**TASK TO CARRY OUT**
Filter these records by the string "section", copying each line that holds it.

====== MATERIAL PROVIDED

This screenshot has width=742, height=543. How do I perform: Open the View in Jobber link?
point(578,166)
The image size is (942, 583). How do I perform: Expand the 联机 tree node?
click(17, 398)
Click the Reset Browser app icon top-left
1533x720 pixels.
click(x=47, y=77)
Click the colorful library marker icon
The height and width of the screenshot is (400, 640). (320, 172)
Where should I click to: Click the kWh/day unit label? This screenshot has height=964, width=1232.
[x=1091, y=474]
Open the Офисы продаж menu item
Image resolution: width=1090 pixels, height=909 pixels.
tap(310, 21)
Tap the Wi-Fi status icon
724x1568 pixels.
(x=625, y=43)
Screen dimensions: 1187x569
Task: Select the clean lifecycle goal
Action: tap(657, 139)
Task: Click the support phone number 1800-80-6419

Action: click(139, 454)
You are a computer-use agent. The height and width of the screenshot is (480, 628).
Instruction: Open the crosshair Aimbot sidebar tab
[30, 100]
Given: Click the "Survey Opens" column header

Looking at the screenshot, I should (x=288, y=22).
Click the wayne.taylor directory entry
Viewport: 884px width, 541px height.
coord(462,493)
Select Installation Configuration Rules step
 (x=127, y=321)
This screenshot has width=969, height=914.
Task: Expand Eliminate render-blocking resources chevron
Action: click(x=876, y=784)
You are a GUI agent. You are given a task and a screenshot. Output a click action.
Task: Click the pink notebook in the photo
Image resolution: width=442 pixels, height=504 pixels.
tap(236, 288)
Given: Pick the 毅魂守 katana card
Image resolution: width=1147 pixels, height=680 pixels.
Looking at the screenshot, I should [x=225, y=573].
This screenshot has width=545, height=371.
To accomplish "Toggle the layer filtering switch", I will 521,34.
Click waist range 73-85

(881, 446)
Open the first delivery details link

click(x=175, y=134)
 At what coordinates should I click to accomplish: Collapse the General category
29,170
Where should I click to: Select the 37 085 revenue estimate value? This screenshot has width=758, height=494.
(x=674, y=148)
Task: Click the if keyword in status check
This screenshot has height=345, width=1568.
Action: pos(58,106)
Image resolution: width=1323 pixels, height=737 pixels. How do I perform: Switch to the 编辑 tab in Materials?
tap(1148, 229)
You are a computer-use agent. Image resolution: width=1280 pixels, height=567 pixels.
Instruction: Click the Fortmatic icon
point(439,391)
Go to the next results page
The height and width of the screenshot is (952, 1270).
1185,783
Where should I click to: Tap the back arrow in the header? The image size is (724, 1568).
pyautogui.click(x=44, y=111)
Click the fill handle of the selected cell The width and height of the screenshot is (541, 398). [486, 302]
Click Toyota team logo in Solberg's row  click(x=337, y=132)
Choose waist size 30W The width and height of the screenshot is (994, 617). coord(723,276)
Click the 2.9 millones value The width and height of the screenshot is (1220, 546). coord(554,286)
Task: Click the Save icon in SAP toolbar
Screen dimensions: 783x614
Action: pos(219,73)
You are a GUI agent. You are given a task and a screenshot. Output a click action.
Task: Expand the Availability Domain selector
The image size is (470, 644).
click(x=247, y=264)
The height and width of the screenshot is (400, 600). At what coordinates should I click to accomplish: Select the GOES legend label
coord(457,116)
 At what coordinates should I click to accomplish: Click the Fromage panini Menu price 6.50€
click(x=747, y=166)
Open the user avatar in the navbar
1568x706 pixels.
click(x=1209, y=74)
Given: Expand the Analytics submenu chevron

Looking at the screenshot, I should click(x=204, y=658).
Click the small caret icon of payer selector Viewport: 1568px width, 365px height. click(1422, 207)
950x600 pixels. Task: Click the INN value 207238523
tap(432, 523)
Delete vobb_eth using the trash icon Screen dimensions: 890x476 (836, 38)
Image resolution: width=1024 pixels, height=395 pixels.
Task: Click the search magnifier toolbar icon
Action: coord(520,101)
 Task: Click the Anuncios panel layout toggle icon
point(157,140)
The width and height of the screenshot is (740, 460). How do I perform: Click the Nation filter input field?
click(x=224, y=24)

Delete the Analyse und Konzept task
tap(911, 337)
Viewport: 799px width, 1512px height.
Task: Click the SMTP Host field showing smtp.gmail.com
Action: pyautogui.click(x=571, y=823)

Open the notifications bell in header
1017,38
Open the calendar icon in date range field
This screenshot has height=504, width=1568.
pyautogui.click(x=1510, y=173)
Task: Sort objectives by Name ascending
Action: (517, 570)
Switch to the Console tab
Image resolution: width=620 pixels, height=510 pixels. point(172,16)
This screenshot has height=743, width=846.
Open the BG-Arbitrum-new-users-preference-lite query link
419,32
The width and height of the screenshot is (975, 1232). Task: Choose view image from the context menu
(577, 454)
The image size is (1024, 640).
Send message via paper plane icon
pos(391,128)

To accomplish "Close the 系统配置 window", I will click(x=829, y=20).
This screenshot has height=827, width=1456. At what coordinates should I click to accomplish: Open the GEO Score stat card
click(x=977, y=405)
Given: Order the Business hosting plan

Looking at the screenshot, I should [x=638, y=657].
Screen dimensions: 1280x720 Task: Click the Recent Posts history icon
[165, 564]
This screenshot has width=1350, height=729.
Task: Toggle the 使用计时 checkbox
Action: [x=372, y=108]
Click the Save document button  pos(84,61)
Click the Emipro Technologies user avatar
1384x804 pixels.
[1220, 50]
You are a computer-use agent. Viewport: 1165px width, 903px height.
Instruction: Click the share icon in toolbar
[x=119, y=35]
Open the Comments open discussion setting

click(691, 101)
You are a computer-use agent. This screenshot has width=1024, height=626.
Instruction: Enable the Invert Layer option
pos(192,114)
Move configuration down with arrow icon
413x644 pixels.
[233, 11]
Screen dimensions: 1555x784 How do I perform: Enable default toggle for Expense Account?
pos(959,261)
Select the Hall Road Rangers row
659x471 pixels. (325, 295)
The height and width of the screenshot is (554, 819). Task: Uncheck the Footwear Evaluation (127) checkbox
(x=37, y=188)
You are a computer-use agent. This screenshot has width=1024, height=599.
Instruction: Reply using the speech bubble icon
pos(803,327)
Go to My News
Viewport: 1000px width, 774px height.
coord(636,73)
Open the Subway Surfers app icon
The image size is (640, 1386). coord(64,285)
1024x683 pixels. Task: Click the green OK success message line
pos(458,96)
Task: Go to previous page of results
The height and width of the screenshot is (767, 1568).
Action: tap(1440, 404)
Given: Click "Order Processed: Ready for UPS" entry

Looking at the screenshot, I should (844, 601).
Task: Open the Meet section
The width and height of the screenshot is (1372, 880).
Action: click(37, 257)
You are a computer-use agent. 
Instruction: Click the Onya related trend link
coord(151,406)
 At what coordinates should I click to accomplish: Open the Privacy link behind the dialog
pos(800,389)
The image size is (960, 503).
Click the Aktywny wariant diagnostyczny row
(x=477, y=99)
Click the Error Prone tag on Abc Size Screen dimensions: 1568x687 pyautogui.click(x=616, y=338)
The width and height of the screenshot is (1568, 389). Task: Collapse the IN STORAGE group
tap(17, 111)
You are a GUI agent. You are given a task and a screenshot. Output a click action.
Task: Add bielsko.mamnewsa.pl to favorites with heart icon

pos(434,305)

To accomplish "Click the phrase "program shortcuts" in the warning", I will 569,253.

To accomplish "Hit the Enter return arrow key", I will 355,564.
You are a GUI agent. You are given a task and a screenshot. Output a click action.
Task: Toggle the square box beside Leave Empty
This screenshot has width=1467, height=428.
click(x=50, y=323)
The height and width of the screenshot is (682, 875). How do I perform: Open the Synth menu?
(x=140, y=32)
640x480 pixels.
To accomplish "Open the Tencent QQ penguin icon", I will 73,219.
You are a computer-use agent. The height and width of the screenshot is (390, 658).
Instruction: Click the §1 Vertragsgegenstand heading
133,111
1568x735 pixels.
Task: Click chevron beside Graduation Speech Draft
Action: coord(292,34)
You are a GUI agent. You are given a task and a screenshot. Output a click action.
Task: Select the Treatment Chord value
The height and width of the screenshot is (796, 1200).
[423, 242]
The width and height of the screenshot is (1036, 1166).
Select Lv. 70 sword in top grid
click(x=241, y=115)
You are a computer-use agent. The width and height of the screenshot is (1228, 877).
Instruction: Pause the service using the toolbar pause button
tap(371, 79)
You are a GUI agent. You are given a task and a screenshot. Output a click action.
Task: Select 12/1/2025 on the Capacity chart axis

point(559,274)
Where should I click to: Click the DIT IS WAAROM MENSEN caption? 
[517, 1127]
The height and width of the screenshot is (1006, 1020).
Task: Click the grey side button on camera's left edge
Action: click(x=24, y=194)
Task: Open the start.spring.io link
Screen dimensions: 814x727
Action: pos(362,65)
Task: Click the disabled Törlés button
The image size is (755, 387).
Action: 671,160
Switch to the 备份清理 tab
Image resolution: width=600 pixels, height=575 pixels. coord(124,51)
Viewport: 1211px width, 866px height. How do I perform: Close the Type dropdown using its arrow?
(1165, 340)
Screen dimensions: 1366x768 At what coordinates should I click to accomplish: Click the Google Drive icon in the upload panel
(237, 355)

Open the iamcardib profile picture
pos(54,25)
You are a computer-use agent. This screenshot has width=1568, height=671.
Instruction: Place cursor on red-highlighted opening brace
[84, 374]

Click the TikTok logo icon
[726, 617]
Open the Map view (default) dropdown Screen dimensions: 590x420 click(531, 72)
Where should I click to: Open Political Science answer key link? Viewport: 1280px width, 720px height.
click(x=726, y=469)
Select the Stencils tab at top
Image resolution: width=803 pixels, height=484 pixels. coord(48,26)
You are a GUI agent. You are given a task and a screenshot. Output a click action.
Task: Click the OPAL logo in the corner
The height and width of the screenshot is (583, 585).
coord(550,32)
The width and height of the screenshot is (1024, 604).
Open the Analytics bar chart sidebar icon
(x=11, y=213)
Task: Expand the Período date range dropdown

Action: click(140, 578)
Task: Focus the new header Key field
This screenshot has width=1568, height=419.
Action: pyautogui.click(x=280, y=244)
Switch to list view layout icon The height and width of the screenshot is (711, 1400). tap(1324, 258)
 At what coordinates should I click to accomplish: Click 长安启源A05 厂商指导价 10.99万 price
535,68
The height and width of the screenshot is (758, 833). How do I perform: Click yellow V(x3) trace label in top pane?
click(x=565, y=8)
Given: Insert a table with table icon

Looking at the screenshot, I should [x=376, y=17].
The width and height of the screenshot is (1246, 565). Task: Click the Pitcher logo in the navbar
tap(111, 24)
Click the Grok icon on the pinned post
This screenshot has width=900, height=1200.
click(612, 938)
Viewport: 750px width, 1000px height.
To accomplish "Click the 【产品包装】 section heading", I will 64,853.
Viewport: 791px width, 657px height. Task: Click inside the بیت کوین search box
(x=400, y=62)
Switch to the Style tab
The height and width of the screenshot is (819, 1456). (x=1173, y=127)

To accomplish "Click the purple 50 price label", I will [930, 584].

============

**OUTPUT FOR THIS TASK**
Task: Open the Meet section
To accomplish "Click the 【产品包装】 section heading", I will 64,853.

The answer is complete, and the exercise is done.